== Excerpted records ==
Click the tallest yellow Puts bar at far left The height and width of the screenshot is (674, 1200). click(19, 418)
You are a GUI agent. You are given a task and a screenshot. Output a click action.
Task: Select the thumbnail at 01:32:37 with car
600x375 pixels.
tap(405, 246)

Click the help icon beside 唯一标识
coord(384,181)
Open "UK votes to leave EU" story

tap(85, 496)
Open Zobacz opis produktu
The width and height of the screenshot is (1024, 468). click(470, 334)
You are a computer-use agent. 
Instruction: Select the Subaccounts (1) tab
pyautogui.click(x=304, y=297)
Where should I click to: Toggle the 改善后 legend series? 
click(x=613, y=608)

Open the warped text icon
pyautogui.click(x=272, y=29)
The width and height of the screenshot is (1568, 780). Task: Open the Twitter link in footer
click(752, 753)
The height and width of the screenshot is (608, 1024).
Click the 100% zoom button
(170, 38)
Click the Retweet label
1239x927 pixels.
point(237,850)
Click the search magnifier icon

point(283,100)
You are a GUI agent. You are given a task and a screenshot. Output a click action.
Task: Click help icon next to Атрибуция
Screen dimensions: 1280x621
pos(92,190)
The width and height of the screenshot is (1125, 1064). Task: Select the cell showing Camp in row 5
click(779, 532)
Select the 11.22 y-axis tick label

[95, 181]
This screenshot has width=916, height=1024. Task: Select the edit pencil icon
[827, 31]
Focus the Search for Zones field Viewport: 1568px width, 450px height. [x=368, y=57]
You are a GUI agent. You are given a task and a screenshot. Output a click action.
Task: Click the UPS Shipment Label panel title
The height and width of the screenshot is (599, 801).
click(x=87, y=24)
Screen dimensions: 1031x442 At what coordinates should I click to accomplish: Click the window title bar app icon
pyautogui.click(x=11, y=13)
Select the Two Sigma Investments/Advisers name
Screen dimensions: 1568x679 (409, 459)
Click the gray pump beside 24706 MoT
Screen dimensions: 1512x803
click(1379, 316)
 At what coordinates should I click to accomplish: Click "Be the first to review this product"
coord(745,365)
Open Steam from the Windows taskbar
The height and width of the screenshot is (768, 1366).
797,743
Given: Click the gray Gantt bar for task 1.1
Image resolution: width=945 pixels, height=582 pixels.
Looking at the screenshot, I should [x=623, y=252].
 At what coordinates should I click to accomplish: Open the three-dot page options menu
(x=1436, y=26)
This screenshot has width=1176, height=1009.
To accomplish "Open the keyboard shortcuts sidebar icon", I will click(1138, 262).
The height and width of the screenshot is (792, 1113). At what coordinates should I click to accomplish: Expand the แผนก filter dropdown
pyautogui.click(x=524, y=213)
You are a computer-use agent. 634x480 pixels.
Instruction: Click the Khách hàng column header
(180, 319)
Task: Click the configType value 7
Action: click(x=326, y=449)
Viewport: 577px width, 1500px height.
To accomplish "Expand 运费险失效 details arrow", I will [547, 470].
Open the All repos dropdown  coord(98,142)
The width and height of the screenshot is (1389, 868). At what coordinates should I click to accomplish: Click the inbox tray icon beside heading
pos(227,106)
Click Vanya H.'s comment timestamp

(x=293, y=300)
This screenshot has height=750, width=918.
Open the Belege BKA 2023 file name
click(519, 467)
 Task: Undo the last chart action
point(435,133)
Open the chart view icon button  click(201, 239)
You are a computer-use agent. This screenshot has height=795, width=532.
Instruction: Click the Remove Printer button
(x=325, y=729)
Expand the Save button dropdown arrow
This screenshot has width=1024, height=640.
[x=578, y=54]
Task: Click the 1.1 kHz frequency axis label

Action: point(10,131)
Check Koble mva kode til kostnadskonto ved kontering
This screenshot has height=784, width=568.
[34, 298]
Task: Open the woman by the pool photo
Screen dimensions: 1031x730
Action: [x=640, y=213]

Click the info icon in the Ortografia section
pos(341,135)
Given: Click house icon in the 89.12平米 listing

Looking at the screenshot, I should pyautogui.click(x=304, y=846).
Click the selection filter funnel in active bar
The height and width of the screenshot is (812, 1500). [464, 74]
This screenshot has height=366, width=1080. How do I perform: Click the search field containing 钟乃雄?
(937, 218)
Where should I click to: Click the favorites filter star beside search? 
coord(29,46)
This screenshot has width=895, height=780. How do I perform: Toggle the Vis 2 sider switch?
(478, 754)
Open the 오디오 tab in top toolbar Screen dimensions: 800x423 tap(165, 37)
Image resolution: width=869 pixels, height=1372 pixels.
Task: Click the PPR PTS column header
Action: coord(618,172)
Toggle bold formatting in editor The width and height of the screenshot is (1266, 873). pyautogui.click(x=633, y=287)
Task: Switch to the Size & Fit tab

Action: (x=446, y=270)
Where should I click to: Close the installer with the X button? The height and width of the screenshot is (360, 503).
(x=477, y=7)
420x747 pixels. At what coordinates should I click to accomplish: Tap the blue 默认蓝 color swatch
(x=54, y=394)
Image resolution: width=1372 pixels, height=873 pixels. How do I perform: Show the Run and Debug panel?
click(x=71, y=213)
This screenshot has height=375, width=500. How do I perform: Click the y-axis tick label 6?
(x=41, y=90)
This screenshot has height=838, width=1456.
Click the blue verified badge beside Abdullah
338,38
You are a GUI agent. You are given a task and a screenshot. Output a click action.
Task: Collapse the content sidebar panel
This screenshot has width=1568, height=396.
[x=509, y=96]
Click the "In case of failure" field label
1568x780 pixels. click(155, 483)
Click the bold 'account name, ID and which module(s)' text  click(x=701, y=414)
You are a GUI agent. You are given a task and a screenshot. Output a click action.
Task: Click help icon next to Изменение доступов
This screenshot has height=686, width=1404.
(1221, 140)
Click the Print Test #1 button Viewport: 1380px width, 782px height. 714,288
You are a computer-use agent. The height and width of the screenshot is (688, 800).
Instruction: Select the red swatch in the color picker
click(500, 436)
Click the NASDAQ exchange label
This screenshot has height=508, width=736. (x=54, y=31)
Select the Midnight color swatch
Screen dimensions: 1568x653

== Brief ==
Search the data for "Viewport". Copy each line that has it.

== Worked solution ==
Focus the Search for Zones field Viewport: 1568px width, 450px height. [x=368, y=57]
Viewport: 577px width, 1500px height.
Click the Print Test #1 button Viewport: 1380px width, 782px height. 714,288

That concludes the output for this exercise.